(Description of the task) Using the listing below, set down each line from the line containing "Screen dimensions: 1439x515" through the line containing "Open the Plugins", both ends included, exactly and with nothing added.

** Opening Materials provided block **

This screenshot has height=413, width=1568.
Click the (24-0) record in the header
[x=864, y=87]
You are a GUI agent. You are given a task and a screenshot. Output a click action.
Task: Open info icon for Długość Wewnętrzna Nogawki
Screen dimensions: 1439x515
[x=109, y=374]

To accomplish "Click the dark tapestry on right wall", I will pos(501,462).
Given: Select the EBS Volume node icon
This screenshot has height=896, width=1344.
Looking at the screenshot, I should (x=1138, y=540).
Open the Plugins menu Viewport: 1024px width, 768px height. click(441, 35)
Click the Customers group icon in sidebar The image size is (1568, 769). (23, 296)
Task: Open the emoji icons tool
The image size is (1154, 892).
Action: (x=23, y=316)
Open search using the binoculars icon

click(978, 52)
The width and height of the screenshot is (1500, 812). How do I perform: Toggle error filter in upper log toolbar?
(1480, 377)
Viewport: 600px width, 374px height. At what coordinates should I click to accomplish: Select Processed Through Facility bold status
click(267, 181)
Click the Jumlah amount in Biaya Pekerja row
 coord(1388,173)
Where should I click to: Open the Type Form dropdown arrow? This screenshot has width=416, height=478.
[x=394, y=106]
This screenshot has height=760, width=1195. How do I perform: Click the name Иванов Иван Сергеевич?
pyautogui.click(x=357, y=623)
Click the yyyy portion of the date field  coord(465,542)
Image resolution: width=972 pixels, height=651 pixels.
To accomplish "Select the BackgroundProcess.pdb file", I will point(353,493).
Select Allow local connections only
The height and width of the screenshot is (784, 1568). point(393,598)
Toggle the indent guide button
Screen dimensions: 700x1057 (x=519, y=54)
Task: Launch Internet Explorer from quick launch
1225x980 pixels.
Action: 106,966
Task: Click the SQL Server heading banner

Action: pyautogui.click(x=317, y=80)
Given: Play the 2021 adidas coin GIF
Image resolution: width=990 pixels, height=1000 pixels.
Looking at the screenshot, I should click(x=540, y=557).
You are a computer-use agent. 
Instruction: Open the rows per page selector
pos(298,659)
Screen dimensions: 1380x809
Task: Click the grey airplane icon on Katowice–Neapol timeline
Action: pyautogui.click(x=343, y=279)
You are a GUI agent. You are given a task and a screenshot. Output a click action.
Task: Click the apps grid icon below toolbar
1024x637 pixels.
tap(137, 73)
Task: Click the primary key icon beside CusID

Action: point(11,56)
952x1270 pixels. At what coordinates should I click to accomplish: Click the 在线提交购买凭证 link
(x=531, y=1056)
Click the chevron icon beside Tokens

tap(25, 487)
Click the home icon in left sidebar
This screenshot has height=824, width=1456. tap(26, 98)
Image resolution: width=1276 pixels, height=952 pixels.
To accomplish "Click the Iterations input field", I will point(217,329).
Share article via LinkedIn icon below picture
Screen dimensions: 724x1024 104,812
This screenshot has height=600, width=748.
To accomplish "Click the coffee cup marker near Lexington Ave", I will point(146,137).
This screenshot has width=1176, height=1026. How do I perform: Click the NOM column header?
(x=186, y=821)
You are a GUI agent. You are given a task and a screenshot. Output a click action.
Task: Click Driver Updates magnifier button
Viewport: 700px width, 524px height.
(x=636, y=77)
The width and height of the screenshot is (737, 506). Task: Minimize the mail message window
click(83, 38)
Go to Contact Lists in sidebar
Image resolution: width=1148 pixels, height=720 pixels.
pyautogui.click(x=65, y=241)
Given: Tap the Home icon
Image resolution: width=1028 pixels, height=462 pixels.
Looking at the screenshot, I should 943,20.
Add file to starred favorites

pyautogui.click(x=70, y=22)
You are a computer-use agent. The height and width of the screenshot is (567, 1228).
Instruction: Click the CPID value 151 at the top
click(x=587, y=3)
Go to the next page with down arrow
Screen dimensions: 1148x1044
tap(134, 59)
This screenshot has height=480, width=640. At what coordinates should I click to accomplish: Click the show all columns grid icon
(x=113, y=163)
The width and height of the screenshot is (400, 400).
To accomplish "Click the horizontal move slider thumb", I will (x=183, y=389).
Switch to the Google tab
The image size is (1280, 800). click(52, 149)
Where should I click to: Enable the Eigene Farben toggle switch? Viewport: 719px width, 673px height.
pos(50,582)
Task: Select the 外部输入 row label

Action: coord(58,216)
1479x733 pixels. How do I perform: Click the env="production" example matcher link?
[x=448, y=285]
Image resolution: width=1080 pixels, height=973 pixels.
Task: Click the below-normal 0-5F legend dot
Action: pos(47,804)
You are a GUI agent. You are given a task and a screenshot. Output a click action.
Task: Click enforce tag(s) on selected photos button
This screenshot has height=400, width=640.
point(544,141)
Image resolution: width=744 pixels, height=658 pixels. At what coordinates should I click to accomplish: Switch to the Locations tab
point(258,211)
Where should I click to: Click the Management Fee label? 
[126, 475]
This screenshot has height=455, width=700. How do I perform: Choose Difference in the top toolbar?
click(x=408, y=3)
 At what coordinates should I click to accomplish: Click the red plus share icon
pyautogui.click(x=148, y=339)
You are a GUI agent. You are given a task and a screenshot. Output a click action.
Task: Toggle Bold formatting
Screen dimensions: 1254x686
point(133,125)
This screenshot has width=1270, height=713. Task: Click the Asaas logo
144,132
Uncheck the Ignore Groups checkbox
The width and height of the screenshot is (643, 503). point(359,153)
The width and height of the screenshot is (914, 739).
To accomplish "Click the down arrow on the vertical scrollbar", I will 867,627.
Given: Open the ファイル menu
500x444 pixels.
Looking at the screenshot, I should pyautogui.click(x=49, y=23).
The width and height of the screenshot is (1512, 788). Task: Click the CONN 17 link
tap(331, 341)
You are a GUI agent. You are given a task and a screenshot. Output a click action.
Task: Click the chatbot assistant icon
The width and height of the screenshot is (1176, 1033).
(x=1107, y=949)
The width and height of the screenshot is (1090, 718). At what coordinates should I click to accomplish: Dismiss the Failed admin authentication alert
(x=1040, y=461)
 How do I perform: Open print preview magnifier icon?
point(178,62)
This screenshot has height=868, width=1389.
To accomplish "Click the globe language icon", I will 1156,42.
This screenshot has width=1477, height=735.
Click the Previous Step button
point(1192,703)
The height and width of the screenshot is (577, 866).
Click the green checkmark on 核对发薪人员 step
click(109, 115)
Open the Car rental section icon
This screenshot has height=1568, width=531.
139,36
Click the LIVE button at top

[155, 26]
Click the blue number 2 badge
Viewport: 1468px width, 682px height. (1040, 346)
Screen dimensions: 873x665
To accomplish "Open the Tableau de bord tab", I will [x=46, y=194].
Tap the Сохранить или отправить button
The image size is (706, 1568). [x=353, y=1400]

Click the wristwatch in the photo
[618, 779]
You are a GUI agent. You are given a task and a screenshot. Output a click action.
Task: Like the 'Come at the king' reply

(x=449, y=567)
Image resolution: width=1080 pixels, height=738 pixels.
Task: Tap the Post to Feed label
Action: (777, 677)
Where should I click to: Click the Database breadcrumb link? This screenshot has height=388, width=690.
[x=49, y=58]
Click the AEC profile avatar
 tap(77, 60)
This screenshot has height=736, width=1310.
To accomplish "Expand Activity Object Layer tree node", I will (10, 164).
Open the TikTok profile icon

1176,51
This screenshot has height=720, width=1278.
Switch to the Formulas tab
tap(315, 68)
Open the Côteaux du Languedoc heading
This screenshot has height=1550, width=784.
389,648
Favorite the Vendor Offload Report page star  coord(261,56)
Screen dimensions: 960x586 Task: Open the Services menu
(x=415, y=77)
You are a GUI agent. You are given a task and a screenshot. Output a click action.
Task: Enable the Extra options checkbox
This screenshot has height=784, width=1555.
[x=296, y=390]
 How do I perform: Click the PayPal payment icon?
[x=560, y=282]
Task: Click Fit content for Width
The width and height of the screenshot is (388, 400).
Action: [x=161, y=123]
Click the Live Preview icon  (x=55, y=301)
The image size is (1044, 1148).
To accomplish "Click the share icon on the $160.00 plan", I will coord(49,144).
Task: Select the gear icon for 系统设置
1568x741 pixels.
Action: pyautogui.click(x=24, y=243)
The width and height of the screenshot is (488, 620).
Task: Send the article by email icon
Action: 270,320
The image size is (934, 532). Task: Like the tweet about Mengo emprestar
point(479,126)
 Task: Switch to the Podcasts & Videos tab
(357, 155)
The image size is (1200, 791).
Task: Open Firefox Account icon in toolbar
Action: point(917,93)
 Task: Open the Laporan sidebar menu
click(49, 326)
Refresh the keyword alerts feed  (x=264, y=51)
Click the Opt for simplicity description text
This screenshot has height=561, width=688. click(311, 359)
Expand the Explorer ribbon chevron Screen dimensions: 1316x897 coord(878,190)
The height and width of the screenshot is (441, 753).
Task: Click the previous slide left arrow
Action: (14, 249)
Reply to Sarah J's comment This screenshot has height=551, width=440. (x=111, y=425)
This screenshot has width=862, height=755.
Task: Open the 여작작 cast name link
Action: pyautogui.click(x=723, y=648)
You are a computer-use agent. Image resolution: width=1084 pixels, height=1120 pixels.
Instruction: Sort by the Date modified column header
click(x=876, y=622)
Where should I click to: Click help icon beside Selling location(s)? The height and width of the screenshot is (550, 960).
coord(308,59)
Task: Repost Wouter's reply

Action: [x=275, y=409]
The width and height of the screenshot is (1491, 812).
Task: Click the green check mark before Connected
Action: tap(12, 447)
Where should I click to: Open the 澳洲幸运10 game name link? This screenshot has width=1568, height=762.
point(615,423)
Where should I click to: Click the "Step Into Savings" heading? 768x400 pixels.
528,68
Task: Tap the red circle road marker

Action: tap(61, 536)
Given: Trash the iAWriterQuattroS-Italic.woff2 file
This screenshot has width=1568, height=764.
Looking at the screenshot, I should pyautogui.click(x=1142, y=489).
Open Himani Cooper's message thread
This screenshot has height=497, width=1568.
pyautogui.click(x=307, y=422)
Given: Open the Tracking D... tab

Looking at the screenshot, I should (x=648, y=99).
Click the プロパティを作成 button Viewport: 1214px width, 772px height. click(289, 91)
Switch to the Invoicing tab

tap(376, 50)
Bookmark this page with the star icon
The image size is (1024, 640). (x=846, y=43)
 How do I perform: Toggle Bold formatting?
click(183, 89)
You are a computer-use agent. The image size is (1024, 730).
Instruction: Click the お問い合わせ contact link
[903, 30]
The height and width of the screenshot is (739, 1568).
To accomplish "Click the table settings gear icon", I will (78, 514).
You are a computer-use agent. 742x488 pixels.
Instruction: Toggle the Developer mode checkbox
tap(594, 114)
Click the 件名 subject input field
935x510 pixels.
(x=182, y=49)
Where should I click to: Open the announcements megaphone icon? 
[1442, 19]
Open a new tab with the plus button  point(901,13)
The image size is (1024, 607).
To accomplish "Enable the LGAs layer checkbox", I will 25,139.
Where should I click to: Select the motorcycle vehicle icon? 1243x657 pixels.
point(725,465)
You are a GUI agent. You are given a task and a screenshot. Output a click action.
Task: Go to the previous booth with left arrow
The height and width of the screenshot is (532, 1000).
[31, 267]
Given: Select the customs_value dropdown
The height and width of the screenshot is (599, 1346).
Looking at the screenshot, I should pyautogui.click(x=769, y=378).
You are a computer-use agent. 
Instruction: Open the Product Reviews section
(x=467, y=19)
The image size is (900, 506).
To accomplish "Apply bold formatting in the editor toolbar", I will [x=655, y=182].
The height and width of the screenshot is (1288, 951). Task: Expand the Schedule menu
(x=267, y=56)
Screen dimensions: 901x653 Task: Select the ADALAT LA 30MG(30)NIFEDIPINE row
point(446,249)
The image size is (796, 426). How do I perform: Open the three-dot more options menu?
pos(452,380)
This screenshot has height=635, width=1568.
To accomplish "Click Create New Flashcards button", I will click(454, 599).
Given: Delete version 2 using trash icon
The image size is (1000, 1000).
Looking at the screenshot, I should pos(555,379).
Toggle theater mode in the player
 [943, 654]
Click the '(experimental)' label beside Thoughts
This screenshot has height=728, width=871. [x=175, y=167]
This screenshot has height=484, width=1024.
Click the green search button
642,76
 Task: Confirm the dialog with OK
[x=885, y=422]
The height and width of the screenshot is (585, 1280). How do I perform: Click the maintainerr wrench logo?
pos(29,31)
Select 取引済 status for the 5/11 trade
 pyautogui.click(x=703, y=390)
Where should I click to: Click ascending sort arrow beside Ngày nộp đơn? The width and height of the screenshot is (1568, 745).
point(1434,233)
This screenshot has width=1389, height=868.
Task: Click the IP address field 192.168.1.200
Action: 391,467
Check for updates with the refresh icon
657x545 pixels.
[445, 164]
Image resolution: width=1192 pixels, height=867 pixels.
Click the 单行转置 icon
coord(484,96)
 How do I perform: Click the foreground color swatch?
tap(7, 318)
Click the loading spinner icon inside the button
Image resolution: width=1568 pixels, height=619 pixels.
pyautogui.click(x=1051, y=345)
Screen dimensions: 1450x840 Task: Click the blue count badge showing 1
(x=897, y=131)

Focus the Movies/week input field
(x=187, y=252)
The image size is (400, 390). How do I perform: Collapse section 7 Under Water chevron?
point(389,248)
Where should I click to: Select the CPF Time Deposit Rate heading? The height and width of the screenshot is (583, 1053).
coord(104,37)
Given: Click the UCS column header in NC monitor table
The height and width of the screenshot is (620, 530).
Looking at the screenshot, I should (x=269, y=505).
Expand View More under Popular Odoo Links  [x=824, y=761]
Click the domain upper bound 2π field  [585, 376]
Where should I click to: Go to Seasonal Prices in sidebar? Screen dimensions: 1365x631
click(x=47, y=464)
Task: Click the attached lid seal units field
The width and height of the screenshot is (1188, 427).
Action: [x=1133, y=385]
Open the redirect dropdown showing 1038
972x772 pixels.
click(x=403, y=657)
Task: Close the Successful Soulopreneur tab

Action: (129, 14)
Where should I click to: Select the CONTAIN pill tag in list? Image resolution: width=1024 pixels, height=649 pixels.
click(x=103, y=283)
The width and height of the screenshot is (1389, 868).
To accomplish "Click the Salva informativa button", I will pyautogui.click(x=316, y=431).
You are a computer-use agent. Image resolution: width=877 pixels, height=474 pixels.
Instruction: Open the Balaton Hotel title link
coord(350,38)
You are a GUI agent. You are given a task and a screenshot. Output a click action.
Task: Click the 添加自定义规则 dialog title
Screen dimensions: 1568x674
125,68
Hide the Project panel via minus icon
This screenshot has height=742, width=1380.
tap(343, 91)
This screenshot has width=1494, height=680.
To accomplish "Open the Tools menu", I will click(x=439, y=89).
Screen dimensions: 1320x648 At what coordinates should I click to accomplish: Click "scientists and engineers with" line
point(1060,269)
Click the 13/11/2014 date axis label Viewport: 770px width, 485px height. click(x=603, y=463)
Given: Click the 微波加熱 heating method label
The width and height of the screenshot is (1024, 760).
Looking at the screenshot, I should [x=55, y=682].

** Closing Materials provided block **

(Answer section)
Screen dimensions: 1439x515
[x=109, y=374]

To accomplish "Click the dark tapestry on right wall", I will pos(501,462).
Given: Select the EBS Volume node icon
This screenshot has height=896, width=1344.
Looking at the screenshot, I should (x=1138, y=540).
Open the Plugins menu Viewport: 1024px width, 768px height. click(441, 35)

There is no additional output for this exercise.